Cu, Copper; Fe, Iron; Mn, Manganese; Zn, Zinc.
Discussion
The M. oleifera leaves sampled contained all the micronutrients tested (β –carotene, Cu, Zn, Mn, and Fe) in amounts comparable to the findings of other workers (Seshadri and Nambiar 2003; Glover‐Amengor and Mensah 2012; Moyo et al. 2011; Ogbe and Affiku 2011; Fuglie 1999). These levels were reflected in the fortified dishes which showed significantly higher levels of micronutrients than the nonfortified dishes (Table 3). Leaf‐fortified porridge (Porridge 2), for example, contained 0.15 mg/100 g Cu, 0.26 mg/100 g Mn, and 2.13 mg/100 g Fe. The nonfortified dishes, however, contained 0.09 mg/100 g Cu, 0.15 mg/100 g Mn, and 0.36 mg/100 g Fe, respectively. The implication of these findings is that M. oleifera leaves could be used to increase the levels of Cu, Fe, Mn, Zn, and β–carotene of diets.
Porridge can be instantly prepared with cereal/legume composite flour and fed to children, hence its preference over other dishes further enhances its use as a vehicle for M. oleifera leaf delivery. Interestingly, when supplemented for 2 weeks, the children still found the fortified dishes acceptable, and ate their portions over the supplementation period. Nambiar et al. (2003) also assessed the feasibility and acceptability of introducing dehydrated M. oleifera leaves as a source of vitamin A among 40 preschool children in an integrated child development program. They also found that the fortified dishes (5–7 g/100 g product) were highly acceptable to the children.

**Material shown**.
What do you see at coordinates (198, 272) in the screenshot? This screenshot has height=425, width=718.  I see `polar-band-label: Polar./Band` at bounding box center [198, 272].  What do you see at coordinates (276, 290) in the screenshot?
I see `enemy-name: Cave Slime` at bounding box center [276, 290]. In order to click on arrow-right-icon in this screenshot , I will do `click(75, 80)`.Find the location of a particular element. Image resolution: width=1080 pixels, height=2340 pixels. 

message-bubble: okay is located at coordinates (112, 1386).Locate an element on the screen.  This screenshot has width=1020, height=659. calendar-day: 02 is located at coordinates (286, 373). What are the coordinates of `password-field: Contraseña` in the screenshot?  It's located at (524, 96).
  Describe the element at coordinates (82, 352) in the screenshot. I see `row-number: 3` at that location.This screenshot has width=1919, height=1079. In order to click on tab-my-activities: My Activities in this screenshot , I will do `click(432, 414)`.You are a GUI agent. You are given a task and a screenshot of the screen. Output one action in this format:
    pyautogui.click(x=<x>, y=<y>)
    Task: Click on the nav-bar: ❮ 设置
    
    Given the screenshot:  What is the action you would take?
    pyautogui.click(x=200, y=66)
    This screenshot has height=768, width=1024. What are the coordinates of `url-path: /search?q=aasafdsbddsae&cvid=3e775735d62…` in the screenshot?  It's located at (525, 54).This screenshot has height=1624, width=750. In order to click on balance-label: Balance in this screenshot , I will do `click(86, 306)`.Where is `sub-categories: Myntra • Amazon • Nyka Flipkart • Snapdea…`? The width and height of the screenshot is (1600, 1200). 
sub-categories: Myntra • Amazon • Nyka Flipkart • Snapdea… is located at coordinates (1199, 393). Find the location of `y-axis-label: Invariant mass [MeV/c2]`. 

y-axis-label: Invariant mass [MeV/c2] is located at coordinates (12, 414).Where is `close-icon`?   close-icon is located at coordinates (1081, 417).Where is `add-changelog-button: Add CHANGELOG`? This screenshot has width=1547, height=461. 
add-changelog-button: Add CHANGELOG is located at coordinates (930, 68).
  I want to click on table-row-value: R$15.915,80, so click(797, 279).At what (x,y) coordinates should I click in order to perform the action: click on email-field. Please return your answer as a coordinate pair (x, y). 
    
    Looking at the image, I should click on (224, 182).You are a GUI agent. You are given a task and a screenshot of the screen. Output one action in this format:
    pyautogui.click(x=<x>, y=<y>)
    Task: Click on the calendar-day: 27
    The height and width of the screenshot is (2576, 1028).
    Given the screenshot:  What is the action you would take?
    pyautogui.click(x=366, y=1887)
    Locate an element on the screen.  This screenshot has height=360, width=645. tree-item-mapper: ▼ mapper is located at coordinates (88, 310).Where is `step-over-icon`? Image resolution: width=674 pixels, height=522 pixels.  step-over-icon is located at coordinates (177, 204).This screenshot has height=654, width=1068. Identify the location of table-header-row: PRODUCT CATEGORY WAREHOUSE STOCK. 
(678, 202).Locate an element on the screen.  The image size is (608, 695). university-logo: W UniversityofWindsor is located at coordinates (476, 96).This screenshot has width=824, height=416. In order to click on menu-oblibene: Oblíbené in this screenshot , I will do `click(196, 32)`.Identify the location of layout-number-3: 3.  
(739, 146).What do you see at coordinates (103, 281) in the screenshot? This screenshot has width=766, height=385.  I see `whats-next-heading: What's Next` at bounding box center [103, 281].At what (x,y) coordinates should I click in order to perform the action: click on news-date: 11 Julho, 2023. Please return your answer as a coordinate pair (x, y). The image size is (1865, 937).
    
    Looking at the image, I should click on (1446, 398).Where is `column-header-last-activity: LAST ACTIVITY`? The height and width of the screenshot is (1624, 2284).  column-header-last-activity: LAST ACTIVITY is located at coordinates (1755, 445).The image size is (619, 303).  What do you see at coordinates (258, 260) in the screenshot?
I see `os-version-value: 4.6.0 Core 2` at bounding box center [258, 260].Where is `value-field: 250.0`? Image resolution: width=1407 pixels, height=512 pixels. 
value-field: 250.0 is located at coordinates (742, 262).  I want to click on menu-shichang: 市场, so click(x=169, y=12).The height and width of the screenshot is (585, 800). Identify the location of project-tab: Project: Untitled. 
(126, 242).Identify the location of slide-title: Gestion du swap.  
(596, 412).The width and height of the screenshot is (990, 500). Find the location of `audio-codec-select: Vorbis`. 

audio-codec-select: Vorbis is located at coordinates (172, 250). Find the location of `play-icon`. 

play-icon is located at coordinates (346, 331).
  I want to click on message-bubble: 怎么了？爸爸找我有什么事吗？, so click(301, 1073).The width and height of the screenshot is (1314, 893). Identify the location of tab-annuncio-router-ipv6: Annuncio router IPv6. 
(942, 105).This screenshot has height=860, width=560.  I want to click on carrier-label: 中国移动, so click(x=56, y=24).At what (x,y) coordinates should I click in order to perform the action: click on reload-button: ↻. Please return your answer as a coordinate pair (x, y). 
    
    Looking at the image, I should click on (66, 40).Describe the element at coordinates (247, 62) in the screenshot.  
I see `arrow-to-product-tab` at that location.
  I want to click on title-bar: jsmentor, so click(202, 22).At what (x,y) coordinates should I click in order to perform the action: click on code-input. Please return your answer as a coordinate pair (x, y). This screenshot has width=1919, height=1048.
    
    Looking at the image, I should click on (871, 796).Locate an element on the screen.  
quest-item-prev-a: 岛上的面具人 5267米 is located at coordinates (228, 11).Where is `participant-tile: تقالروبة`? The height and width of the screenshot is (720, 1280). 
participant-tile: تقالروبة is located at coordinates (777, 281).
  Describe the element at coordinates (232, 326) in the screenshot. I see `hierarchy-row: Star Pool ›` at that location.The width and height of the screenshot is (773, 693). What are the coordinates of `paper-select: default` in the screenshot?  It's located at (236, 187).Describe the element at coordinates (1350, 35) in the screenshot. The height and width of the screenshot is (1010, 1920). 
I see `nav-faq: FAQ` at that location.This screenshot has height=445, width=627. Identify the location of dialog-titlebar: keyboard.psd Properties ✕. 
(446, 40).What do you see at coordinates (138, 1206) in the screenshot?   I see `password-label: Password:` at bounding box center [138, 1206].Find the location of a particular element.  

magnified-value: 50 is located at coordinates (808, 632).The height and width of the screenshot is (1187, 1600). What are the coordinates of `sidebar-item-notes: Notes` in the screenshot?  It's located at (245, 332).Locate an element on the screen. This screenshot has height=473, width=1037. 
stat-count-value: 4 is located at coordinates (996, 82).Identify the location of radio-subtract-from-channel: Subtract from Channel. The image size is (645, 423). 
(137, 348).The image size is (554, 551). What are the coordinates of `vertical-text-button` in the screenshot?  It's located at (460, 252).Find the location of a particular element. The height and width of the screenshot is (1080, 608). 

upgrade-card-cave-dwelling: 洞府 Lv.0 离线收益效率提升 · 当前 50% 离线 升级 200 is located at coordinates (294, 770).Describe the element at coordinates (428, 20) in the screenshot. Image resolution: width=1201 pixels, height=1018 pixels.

**Work order**.
Revise the part of the M. oleifera discussion between "Porridge can be" and "to the children.", inclusive, changing "fortified dishes" to "enriched dishes" throughout.

**Exercise answer**.
Porridge can be instantly prepared with cereal/legume composite flour and fed to children, hence its preference over other dishes further enhances its use as a vehicle for M. oleifera leaf delivery. Interestingly, when supplemented for 2 weeks, the children still found the enriched dishes acceptable, and ate their portions over the supplementation period. Nambiar et al. (2003) also assessed the feasibility and acceptability of introducing dehydrated M. oleifera leaves as a source of vitamin A among 40 preschool children in an integrated child development program. They also found that the enriched dishes (5–7 g/100 g product) were highly acceptable to the children.